Now, we need to find the value of `y` that makes `(12y² - y³)` as big as possible!
I thought, what are the possible values for `y`?
The highest `y` can go on the parabola is 12 (when x=0). The lowest it can go for a positive area is 0.
Let's try some whole numbers for `y` between 0 and 12 and see what value we get for `(12y² - y³)`:
- If `y = 1`, `12(1)² - (1)³ = 12 - 1 = 11`
- If `y = 2`, `12(2)² - (2)³ = 12(4) - 8 = 48 - 8 = 40`
- If `y = 3`, `12(3)² - (3)³ = 12(9) - 27 = 108 - 27 = 81`
- If `y = 4`, `12(4)² - (4)³ = 12(16) - 64 = 192 - 64 = 128`
- If `y = 5`, `12(5)² - (5)³ = 12(25) - 125 = 300 - 125 = 175`
- If `y = 6`, `12(6)² - (6)³ = 12(36) - 216 = 432 - 216 = 216`
- If `y = 7`, `12(7)² - (7)³ = 12(49) - 343 = 588 - 343 = 245`
- If `y = 8`, `12(8)² - (8)³ = 12(64) - 512 = 768 - 512 = 256`
- If `y = 9`, `12(9)² - (9)³ = 12(81) - 729 = 972 - 729 = 243`
- If `y = 10`, `12(10)² - (10)³ = 12(100) - 1000 = 1200 - 1000 = 200`
- If `y = 11`, `12(11)² - (11)³ = 12(121) - 1331 = 1452 - 1331 = 121`
- If `y = 12`, `12(12)² - (12)³ = 12(144) - 1728 = 1728 - 1728 = 0`

Wow! Look at that pattern! The value `(12y² - y³)` goes up, hits 256 when `y=8`, and then starts going down again. This means `y=8` is our magic number for the maximum height!
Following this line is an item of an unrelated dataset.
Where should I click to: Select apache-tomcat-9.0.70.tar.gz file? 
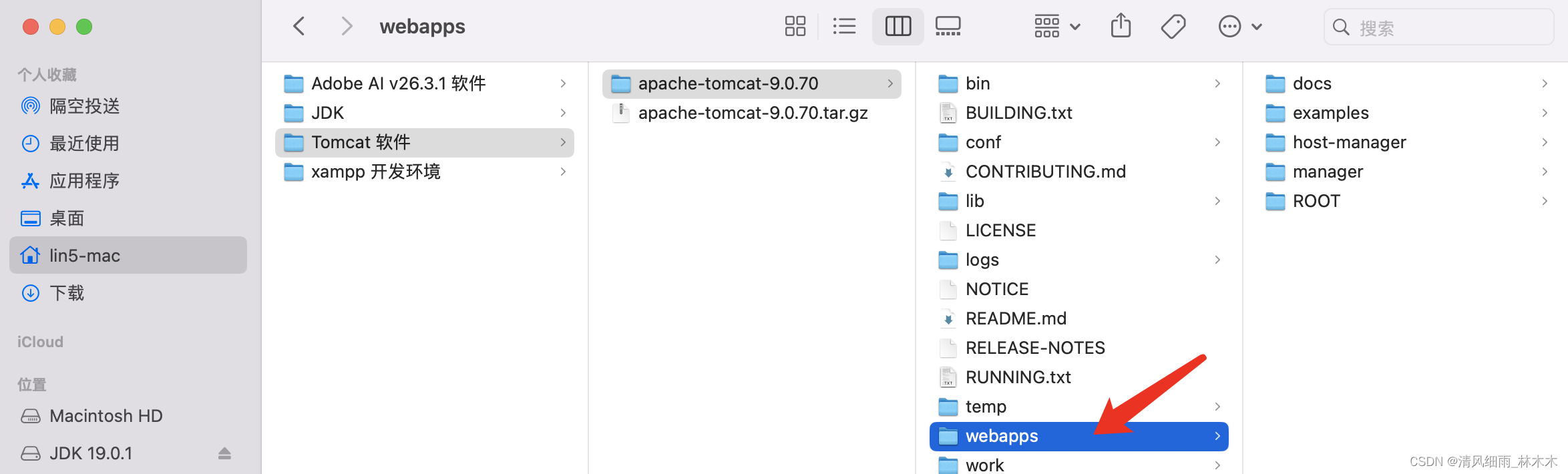pyautogui.click(x=752, y=113)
Now that we know the height is `y = 8`:
1. We can find `x` using `x² = 12 - y`:
`x² = 12 - 8`
`x² = 4`
`x = 2` (since `x` is a length, it has to be positive).

2. Now we find the dimensions:
Base = `2x = 2 * 2 = 4` units.
Height = `y = 8` units.

3. Finally, the largest Area:
Area = `Base × Height = 4 × 8 = 32` square units.

Pretty neat, huh? We found the biggest rectangle just by trying out values and seeing the pattern!